-- Start --

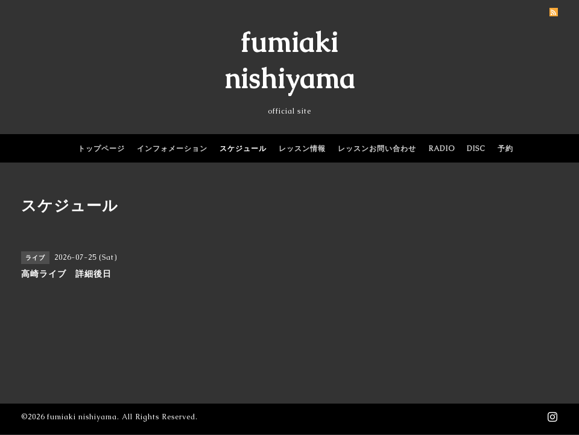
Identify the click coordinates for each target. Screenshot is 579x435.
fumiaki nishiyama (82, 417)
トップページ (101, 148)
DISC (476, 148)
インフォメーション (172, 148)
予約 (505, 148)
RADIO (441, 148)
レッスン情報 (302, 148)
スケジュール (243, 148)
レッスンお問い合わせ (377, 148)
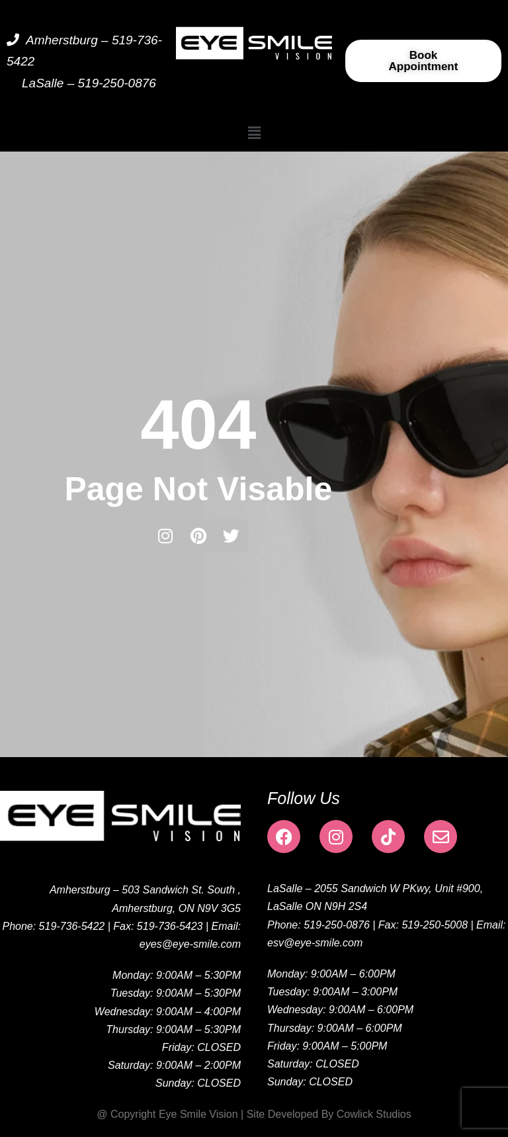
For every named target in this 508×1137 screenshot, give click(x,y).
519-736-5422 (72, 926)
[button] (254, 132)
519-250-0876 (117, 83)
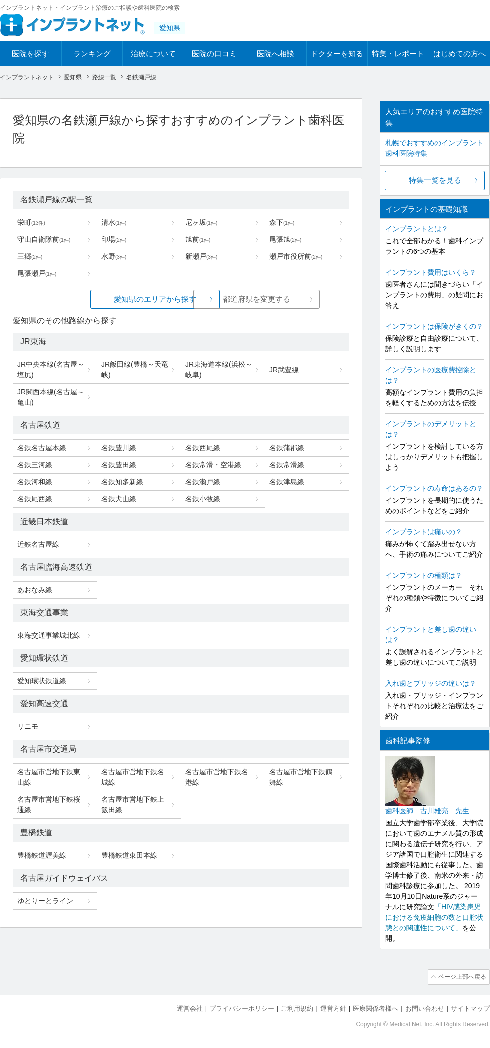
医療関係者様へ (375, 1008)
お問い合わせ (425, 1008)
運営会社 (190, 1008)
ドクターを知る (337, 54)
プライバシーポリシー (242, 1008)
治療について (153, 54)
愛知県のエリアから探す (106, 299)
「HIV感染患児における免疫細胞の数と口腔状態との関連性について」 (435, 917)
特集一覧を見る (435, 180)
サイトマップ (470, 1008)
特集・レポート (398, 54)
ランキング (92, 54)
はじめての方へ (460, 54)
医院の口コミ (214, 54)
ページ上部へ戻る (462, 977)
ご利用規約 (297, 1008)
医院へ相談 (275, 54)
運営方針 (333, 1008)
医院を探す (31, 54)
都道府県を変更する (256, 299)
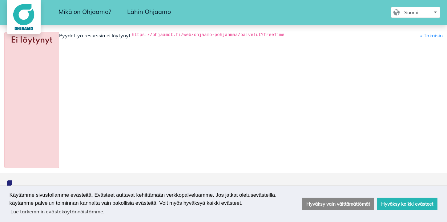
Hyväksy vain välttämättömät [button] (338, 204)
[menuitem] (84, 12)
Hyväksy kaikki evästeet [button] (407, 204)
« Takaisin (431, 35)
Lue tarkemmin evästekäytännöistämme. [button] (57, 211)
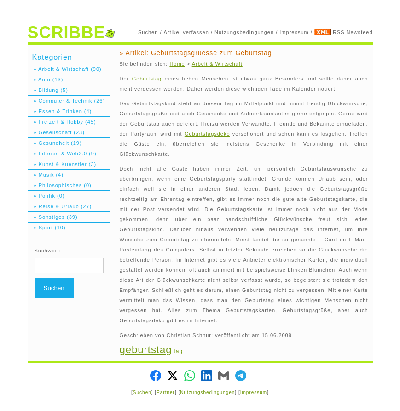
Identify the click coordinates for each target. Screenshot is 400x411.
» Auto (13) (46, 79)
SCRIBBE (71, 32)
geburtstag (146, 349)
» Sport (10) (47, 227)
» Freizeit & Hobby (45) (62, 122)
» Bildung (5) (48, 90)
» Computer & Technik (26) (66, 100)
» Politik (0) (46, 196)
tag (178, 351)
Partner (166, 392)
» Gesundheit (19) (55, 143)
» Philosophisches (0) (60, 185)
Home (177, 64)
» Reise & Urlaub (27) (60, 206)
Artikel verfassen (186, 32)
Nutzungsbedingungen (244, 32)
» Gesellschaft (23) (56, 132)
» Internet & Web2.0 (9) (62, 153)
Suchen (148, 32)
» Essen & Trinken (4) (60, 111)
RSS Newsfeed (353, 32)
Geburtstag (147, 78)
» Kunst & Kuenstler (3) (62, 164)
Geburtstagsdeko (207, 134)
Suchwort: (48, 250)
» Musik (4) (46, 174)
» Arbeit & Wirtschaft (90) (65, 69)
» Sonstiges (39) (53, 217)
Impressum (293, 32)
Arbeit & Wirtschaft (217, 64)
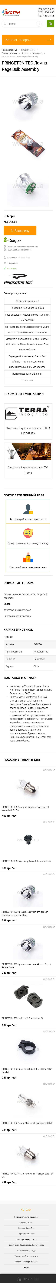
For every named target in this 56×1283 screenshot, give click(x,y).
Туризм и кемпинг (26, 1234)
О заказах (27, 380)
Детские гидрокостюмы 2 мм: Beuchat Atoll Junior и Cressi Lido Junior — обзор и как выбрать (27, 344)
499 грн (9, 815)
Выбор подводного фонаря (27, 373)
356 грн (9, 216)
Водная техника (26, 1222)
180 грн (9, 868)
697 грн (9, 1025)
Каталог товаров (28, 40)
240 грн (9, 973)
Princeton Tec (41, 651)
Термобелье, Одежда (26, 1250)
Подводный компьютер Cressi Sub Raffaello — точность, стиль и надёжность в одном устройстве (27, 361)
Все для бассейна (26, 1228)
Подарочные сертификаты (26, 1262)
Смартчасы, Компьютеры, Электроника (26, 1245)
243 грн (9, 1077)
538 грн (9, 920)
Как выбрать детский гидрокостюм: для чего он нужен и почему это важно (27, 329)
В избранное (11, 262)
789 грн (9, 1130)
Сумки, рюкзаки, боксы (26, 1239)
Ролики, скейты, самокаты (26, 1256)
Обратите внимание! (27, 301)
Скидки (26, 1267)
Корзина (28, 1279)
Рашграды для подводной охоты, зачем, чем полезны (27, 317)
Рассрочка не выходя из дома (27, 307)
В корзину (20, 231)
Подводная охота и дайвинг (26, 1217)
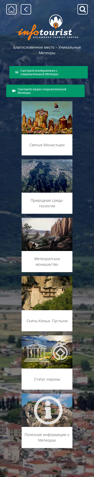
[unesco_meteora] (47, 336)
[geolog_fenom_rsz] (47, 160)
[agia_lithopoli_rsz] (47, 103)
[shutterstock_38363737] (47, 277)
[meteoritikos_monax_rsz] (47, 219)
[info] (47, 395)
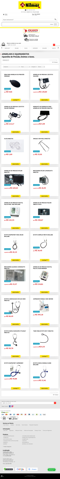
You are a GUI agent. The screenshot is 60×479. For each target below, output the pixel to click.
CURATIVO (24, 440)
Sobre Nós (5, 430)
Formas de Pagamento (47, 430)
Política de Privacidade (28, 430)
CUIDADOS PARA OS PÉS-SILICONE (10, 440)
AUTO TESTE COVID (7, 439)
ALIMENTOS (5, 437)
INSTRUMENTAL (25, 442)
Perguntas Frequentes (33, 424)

-- End --
-- Start --

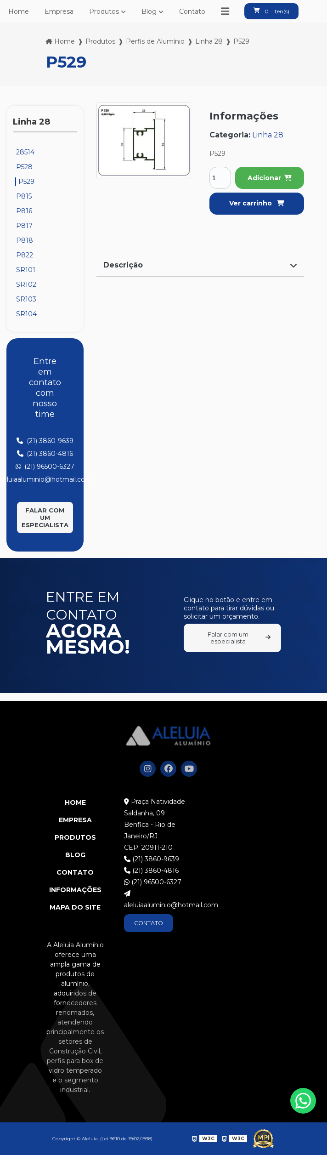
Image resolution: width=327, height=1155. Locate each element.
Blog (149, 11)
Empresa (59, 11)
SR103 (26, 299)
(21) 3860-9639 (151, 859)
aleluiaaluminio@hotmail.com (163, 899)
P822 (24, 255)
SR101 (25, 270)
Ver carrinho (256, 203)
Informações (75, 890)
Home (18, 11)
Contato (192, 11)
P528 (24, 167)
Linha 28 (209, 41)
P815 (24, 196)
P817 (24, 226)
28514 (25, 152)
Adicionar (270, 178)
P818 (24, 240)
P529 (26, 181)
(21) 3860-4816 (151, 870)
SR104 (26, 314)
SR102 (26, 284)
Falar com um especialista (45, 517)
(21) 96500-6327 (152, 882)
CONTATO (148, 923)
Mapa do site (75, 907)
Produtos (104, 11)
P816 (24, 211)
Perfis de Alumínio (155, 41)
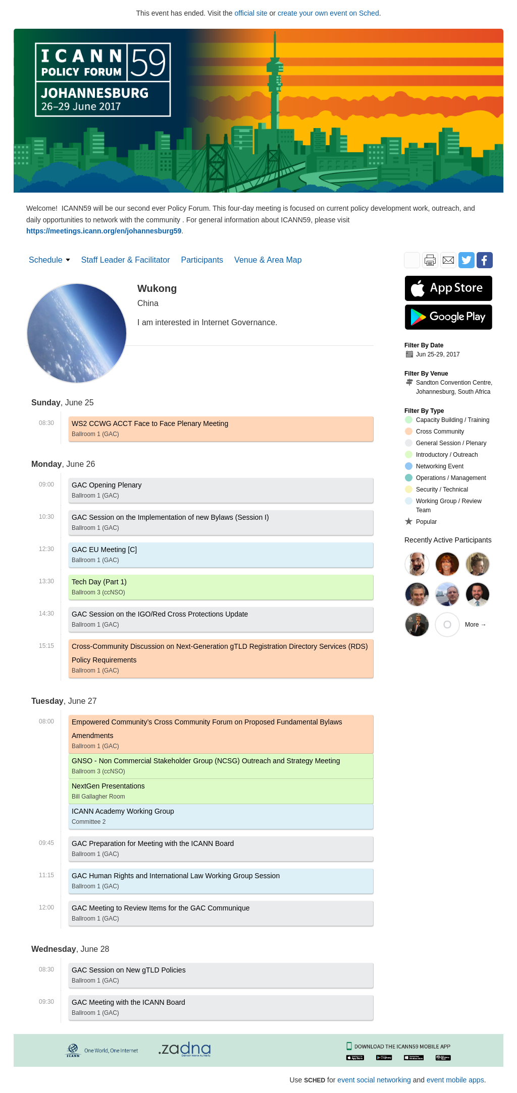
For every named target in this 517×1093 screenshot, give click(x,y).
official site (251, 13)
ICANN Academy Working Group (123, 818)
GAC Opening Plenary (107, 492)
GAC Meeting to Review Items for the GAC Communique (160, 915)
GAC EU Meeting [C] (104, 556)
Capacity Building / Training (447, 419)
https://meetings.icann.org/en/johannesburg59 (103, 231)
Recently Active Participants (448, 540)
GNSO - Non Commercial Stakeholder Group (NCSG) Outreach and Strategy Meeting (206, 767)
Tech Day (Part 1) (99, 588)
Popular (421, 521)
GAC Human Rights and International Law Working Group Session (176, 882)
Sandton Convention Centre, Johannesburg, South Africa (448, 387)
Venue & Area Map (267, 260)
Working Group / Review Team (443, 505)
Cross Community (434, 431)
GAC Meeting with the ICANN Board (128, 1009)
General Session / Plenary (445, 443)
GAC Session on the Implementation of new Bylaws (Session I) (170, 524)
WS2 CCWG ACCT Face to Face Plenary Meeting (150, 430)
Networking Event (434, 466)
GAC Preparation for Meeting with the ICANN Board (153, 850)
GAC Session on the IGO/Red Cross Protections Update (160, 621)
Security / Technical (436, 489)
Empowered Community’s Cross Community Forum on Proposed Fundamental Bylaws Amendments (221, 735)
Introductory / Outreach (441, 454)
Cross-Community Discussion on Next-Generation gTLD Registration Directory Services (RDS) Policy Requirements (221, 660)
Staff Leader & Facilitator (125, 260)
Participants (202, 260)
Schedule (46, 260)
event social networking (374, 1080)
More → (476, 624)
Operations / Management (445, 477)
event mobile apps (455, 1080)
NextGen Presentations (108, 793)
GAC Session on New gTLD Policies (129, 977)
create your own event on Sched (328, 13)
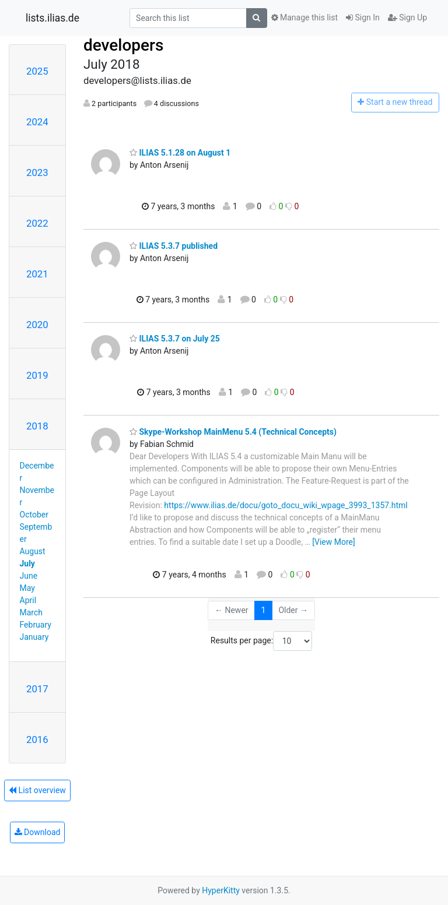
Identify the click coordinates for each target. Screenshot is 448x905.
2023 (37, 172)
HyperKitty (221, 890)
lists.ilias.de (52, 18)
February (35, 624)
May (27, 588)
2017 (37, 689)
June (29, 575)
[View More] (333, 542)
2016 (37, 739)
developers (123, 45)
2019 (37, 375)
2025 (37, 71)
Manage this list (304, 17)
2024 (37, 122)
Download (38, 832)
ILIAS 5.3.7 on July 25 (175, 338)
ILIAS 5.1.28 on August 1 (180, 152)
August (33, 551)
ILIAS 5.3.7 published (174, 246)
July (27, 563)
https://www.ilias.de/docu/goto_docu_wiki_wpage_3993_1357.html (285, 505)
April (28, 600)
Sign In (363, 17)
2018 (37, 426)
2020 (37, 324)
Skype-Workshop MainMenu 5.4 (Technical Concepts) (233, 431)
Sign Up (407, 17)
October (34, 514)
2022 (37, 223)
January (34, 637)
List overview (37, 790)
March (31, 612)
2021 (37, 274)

-- End --
-- Start --

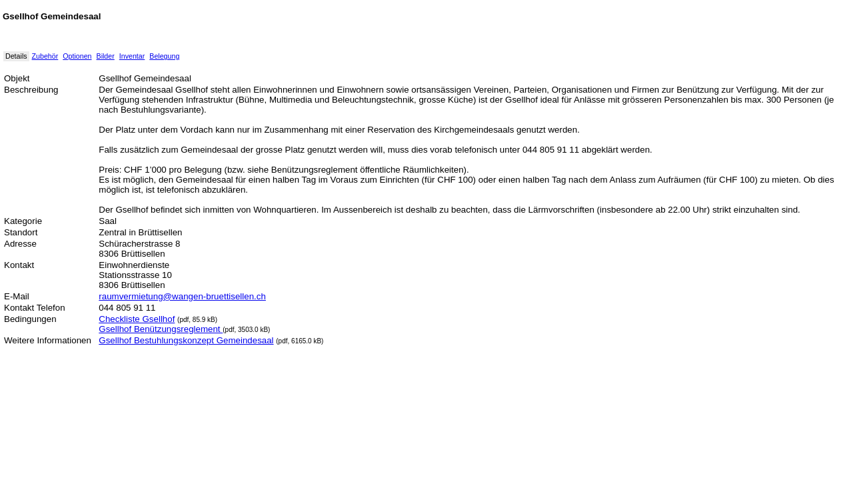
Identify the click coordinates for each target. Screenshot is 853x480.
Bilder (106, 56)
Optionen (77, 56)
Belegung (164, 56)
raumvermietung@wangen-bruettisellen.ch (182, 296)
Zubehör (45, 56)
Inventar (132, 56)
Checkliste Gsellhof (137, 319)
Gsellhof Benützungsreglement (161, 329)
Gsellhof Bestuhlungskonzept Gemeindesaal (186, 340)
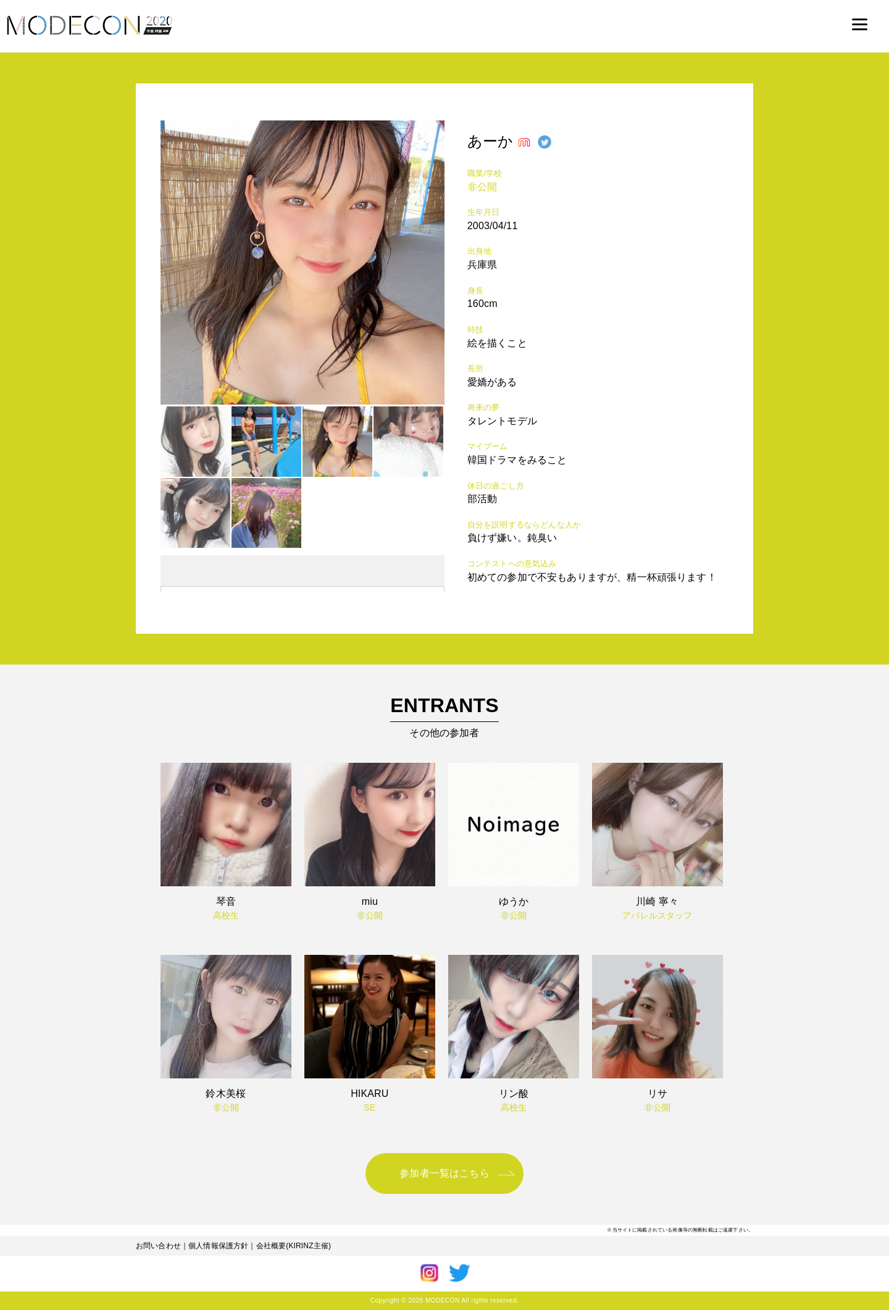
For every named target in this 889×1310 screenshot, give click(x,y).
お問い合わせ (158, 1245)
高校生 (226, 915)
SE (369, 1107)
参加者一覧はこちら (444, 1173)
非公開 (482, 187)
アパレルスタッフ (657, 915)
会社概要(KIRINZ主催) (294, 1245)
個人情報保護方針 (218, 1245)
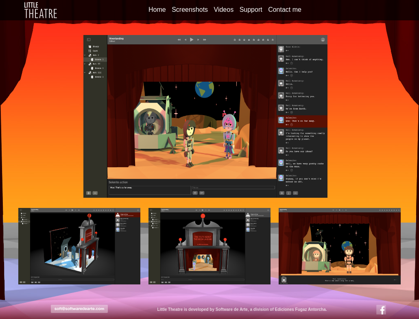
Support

-- End --

Objective:
Swap "October" for "November" in the data from the line with "Skype-Workshop MainMenu 5.4" up to and including the line with "March (31, 612)". Give only those lines, with nothing else changed.

Correct output:
Skype-Workshop MainMenu 5.4 (Technical Concepts) (233, 431)
Sign Up (407, 17)
November (34, 514)
2022 (37, 223)
January (34, 637)
List overview (37, 790)
March (31, 612)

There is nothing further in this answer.